Budget-wise, Braintrust is reasonable. LangSmith got expensive fast once we scaled, but we use it for traces not just evals so the cost spread out.
What's your agent doing — classification, generation, reasoning? Ground truth approach depends hard on that.
Yeah, that's brutal. We ran into the same thing with a contract review agent—shipped it thinking the outputs looked good, then legal started flagging false confidence on jurisdiction calls. Ended up building a simple rubric with our actual users scoring 50 samples, then used that to gate new model versions before deploy. Pre-commit evals felt like security theater; we only care about pre-deploy now.

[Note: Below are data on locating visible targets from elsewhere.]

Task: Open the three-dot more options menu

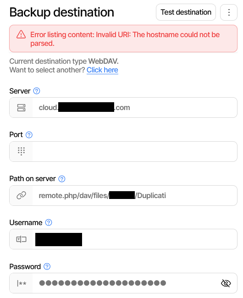Action: click(229, 12)
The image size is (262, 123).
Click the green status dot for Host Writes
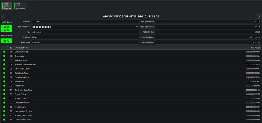[4, 86]
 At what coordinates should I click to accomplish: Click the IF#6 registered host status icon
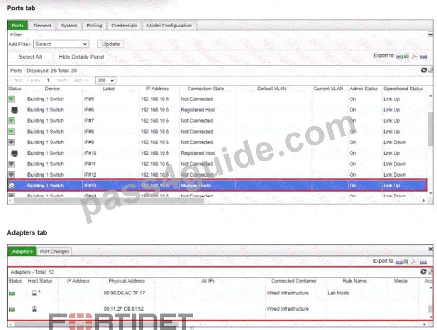click(15, 110)

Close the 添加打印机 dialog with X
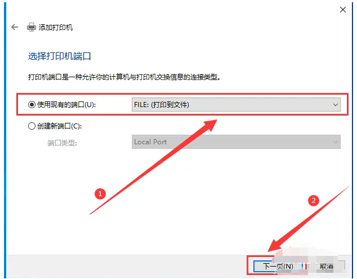(343, 10)
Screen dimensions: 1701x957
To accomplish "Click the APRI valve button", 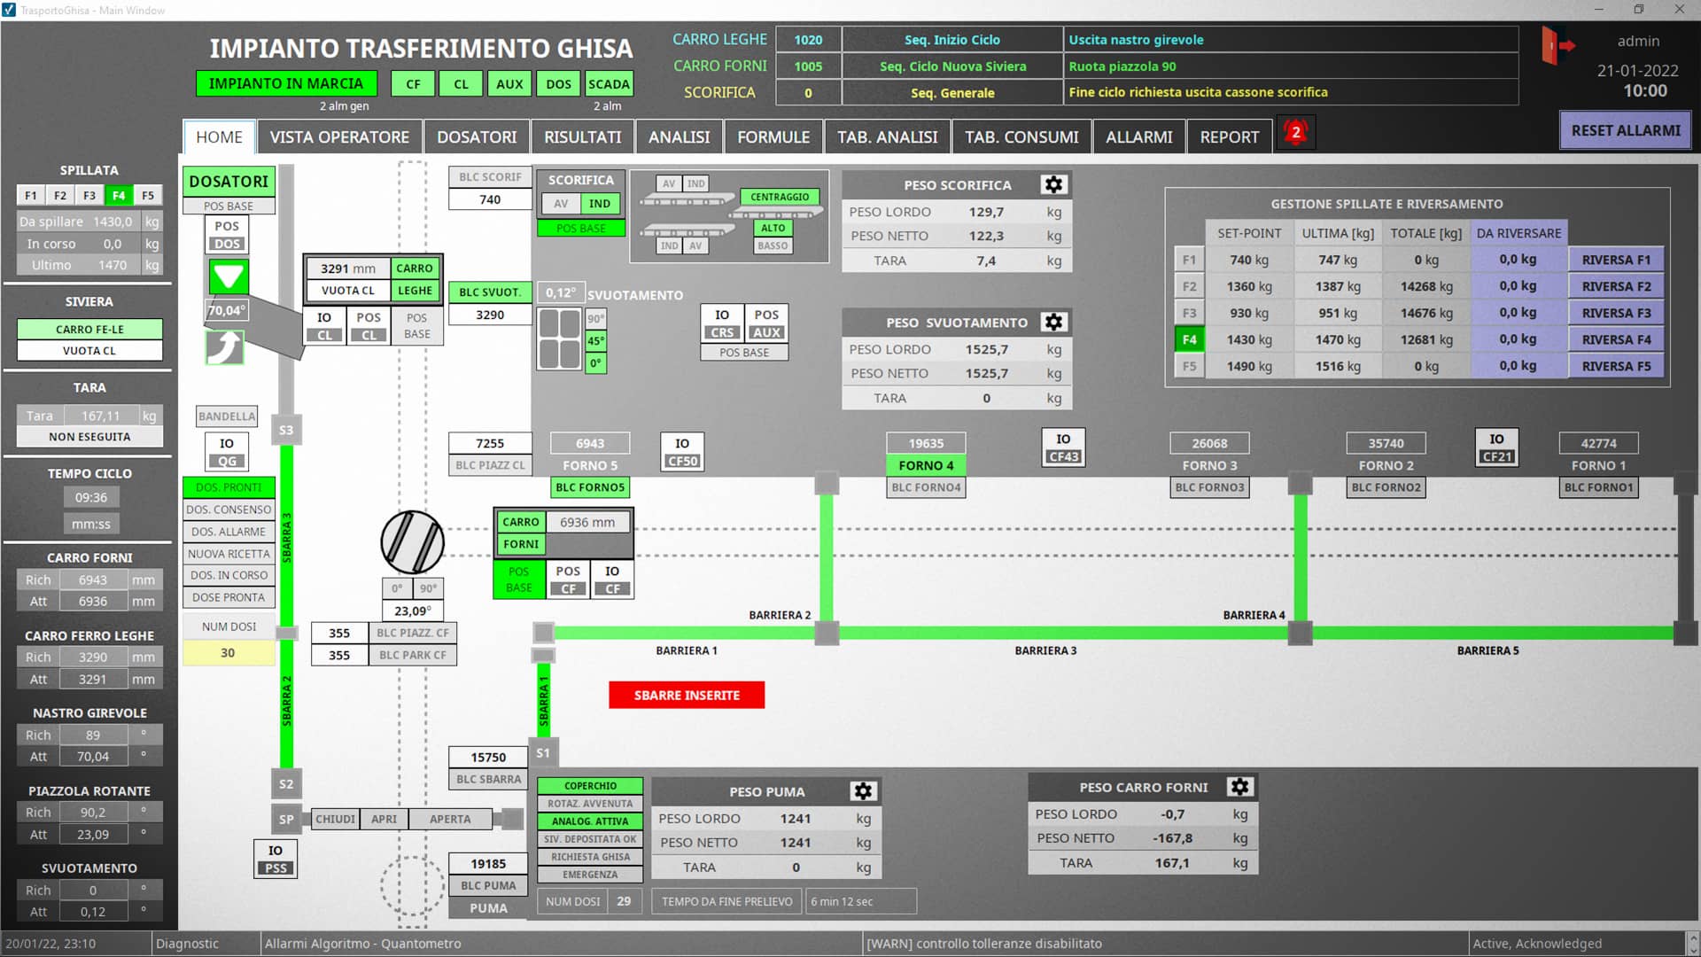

Yeah that routing agent nightmare is exactly what haunted us at my last company. We shipped an internal tool that was categorizing support tickets, and it started confidently inventing ticket types that didn't exist in our system. Cost us a week of manual cleanup and destroyed trust with the ops team. Learned the hard way: ground truth has to come first, even if it's tedious. We ended up manually labeling ~500 tickets before we'd even let the model touch production. No shortcuts there.
Okay so we did the vibes-based thing for months and it almost cost us. Here's what we're actually doing now at Stripe (payments security side) and it's way less romantic but actually works.

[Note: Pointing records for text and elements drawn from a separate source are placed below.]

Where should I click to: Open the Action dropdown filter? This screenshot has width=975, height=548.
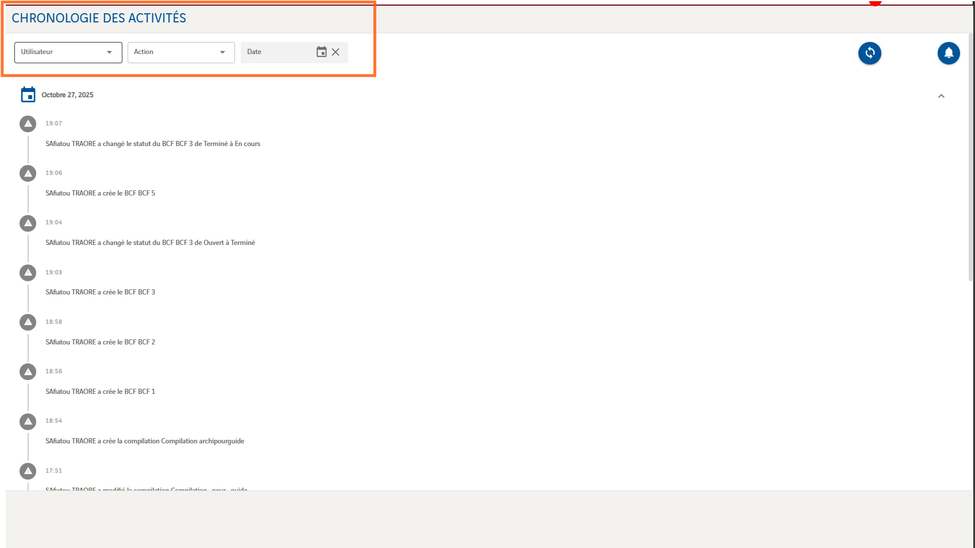[180, 52]
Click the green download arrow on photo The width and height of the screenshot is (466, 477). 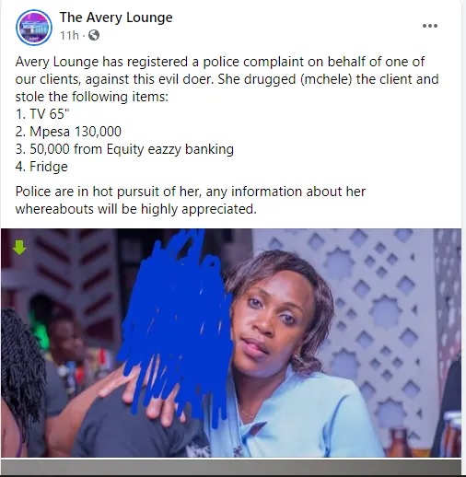coord(19,248)
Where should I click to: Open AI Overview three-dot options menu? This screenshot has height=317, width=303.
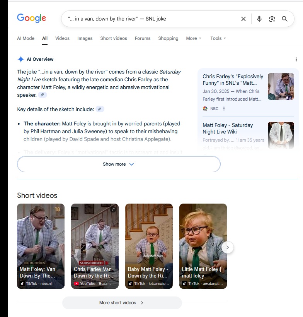tap(296, 60)
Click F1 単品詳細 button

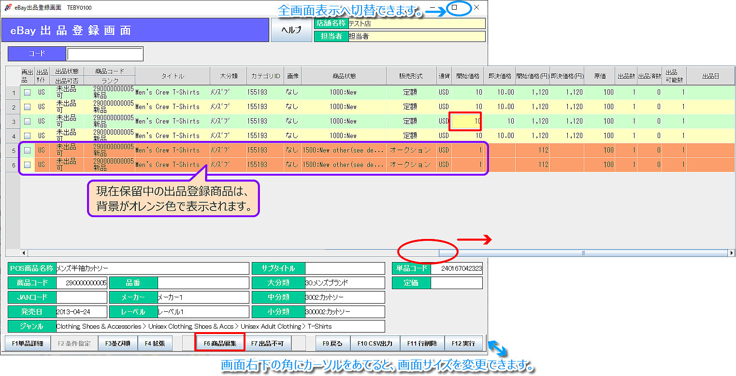point(28,344)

Ground truth: we manually scored ~500 outputs across representative scenarios. Yeah it's tedious. But we hired a contractor for 3 weeks instead of pretending a rubric would be perfect. Now we have a labeled dataset that actually reflects what "good" means for us — not some generic benchmark. You need domain specifics. Our agent decides whether to flag transactions; "sounds reasonable" isn't an eval.
We run evals on every commit to staging, full suite pre-deploy. Staging evals take 45 min on a subset (200 test cases). We use LangSmith for instrumentation — the traces are actually useful for debugging why something tanked. Braintrust we tested for 2 months and the pricing made us nervous at our scale. Ended up building a thin wrapper around our existing monitoring instead because frankly we needed control.

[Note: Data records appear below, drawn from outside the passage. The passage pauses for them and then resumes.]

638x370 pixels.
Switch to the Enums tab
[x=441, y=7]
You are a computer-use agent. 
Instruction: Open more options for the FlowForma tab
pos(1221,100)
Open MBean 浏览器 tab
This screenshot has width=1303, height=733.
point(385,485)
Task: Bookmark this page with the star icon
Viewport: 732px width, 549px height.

My honest take: don't overthink the tool. The tool is not your problem. Your problem is defining what success actually looks like and having the discipline to measure it. We almost shipped something that had 94% accuracy but failed on edge cases we cared about because we weren't looking at the right metrics.
The anxiety here is valid. Slow down, build ground truth first. Everything else follows from that.
Ground truth is brutal — we ended up with a mix of human raters (Braintrust), static golden datasets for the 20% of queries we can predict, and continuous production logging. Evals on every commit killed our velocity, so now it's pre-deploy + weekly sampling from prod; caught a regression that way last month.
Ground truth is painful but we bite the bullet — manual annotation on a stratified sample quarterly, not perfect but catches drift. We run evals on every PR against that set, pre-deploy gate at 95th percentile of our baseline metrics. Using LangSmith for tracing, Braintrust for the actual eval framework. Honest take: the vibes testing phase cost us a production incident with an agent hallucinating financial advice. Now we sleep better.